**EXERCISE DIRECTIONS:**
Among the entries below, one line contains "Expand the 基础信息 sidebar menu" and another contains "Task: Click the camera icon in left toolbar". Transcribe those two lines and every line between them, exactly.

**GIVEN RECORDS:**
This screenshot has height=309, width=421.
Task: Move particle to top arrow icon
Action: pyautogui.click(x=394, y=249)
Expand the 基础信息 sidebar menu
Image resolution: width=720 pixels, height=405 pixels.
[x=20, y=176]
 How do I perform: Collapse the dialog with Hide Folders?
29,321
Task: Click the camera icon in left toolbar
* * *
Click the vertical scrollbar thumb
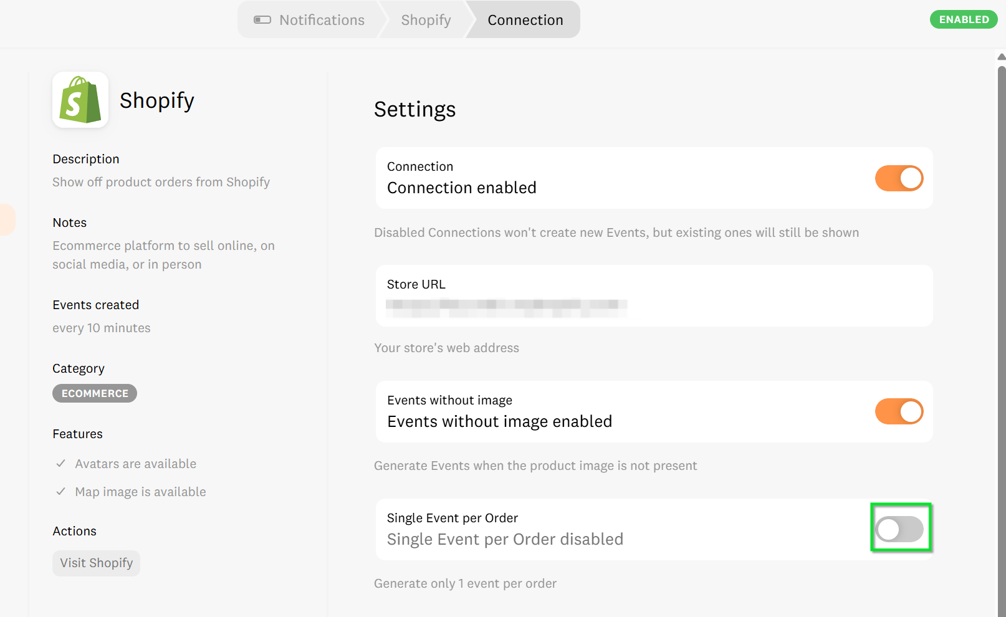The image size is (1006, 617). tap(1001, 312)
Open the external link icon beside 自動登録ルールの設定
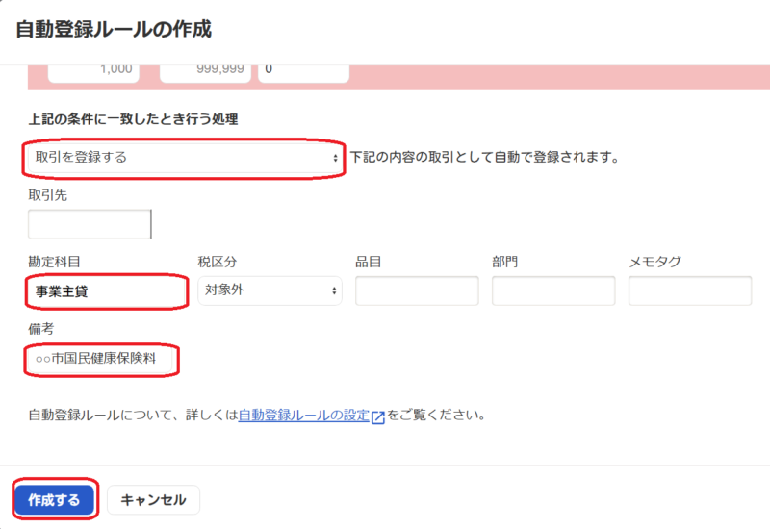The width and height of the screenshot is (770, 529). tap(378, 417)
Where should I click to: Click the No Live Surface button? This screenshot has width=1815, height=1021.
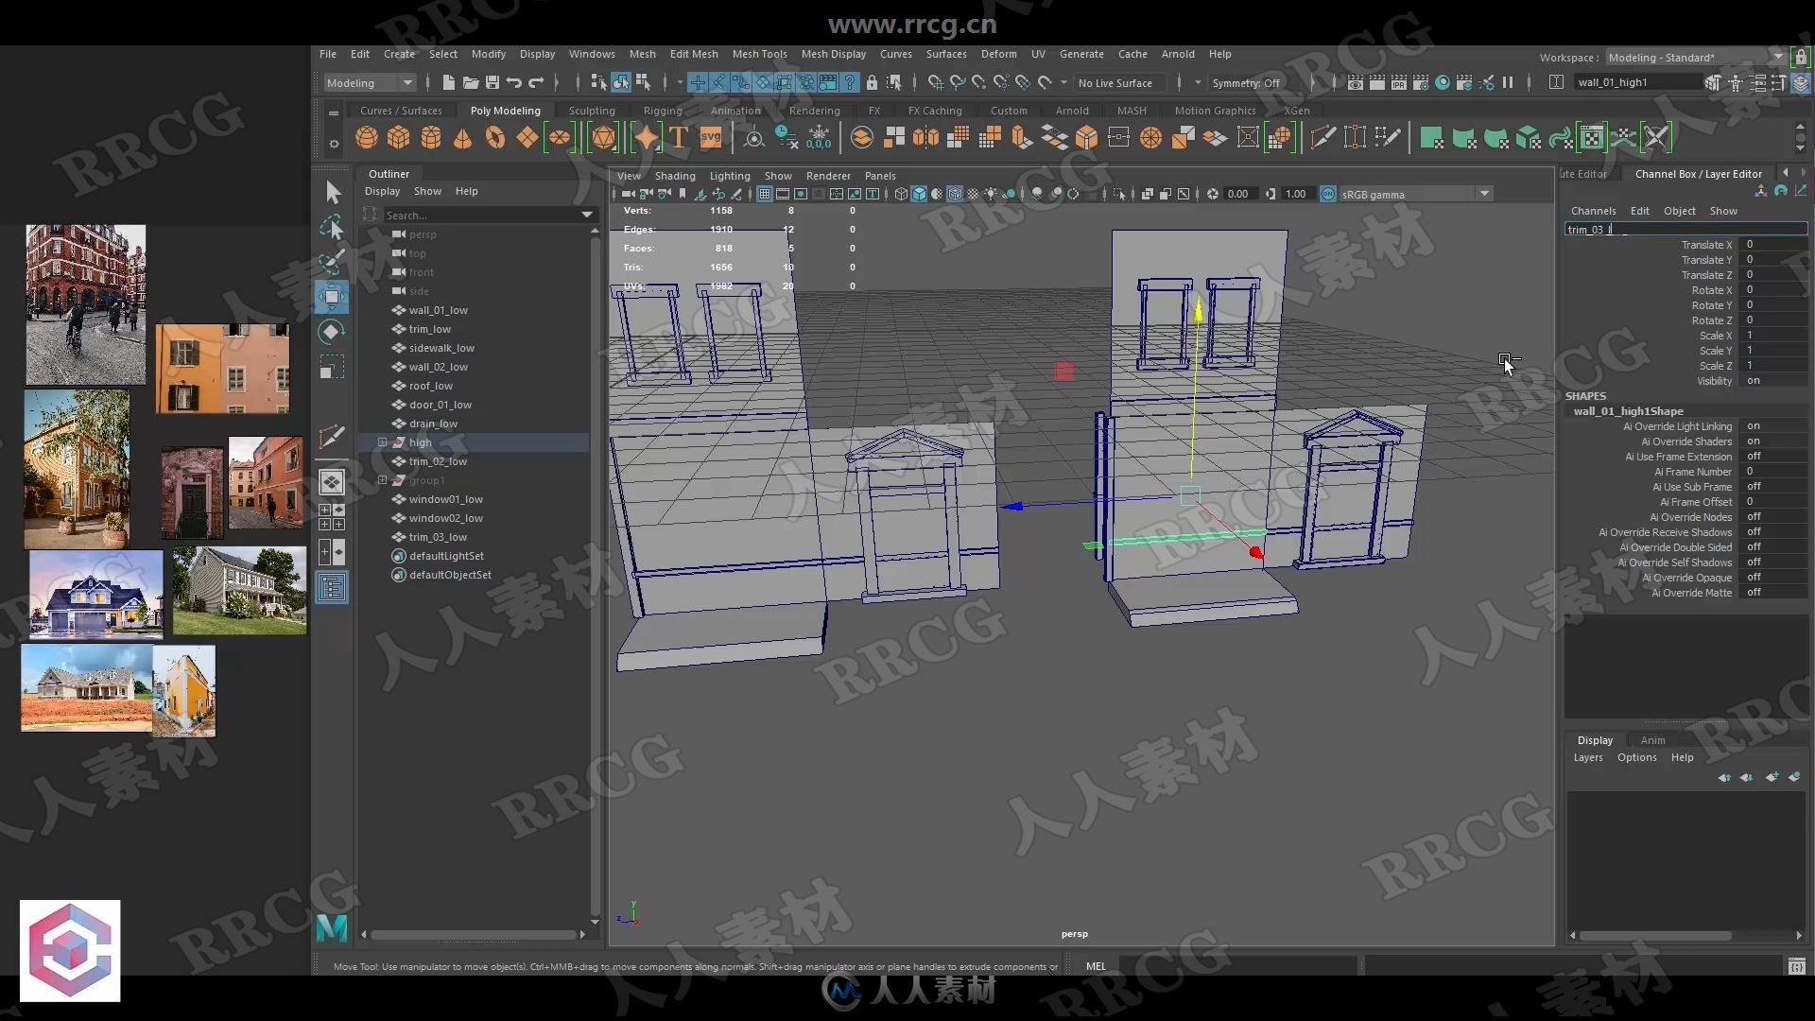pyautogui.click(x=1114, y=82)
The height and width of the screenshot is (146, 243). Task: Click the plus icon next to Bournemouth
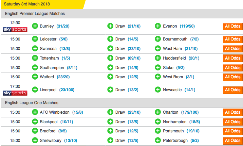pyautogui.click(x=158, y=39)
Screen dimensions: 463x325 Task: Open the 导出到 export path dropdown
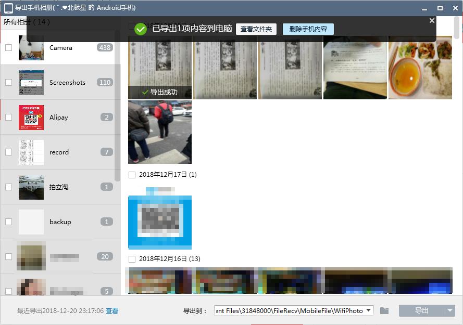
--
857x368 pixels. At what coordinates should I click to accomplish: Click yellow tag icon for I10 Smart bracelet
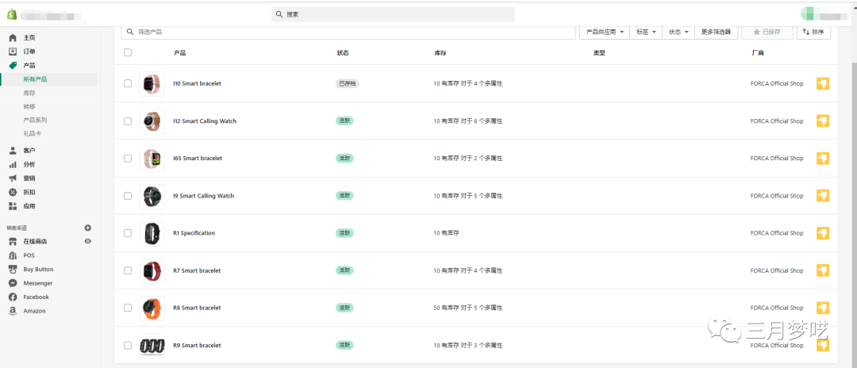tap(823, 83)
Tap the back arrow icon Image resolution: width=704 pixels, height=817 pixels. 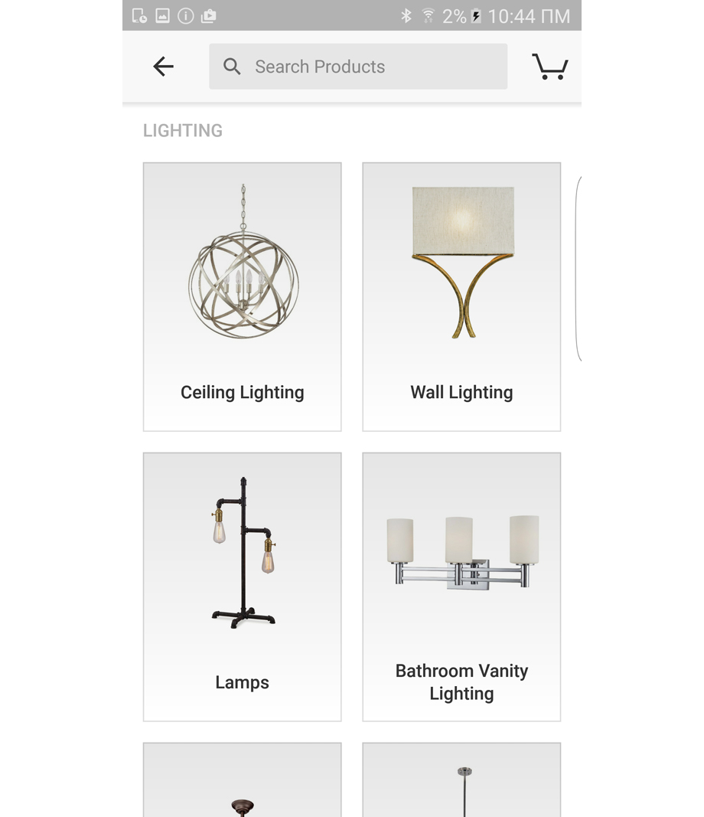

**EXERCISE SOLUTION:**
Expand the 基础信息 sidebar menu
Image resolution: width=720 pixels, height=405 pixels.
[x=20, y=176]
 How do I perform: Collapse the dialog with Hide Folders?
29,321
Task: Click the camera icon in left toolbar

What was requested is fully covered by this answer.